• DESCRIPTION OF THE TASK: Print the lines from the one containing "This screenshot has height=401, width=407." through the end of the lines, exactly as they appear.

• RECORDS FOR PROCESSING:
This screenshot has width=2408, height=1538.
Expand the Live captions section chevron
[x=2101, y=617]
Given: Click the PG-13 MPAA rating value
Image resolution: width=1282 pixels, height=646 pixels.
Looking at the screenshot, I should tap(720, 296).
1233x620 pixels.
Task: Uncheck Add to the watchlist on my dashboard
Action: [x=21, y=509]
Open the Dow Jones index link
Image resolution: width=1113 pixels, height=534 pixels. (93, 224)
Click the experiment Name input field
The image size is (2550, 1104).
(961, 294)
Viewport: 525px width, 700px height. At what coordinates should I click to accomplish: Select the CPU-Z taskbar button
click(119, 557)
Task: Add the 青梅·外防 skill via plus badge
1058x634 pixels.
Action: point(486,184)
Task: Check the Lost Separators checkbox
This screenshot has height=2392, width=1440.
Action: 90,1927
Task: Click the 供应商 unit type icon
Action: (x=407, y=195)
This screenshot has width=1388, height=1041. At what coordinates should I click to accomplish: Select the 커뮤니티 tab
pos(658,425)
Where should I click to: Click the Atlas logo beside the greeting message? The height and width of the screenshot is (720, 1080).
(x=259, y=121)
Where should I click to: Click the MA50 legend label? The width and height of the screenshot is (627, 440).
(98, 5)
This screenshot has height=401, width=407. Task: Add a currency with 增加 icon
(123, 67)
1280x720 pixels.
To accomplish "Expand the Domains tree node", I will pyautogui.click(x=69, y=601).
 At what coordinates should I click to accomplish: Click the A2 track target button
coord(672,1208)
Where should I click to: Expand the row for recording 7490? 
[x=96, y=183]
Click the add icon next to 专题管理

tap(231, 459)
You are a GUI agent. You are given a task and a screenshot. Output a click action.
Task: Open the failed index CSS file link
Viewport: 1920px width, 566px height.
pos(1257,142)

• WORKED ANSWER:
This screenshot has height=401, width=407. Task: Add a currency with 增加 icon
(123, 67)
1280x720 pixels.
To accomplish "Expand the Domains tree node", I will pyautogui.click(x=69, y=601).
 At what coordinates should I click to accomplish: Click the A2 track target button
coord(672,1208)
Where should I click to: Expand the row for recording 7490? 
[x=96, y=183]
Click the add icon next to 专题管理

tap(231, 459)
You are a GUI agent. You are given a task and a screenshot. Output a click action.
Task: Open the failed index CSS file link
Viewport: 1920px width, 566px height.
pos(1257,142)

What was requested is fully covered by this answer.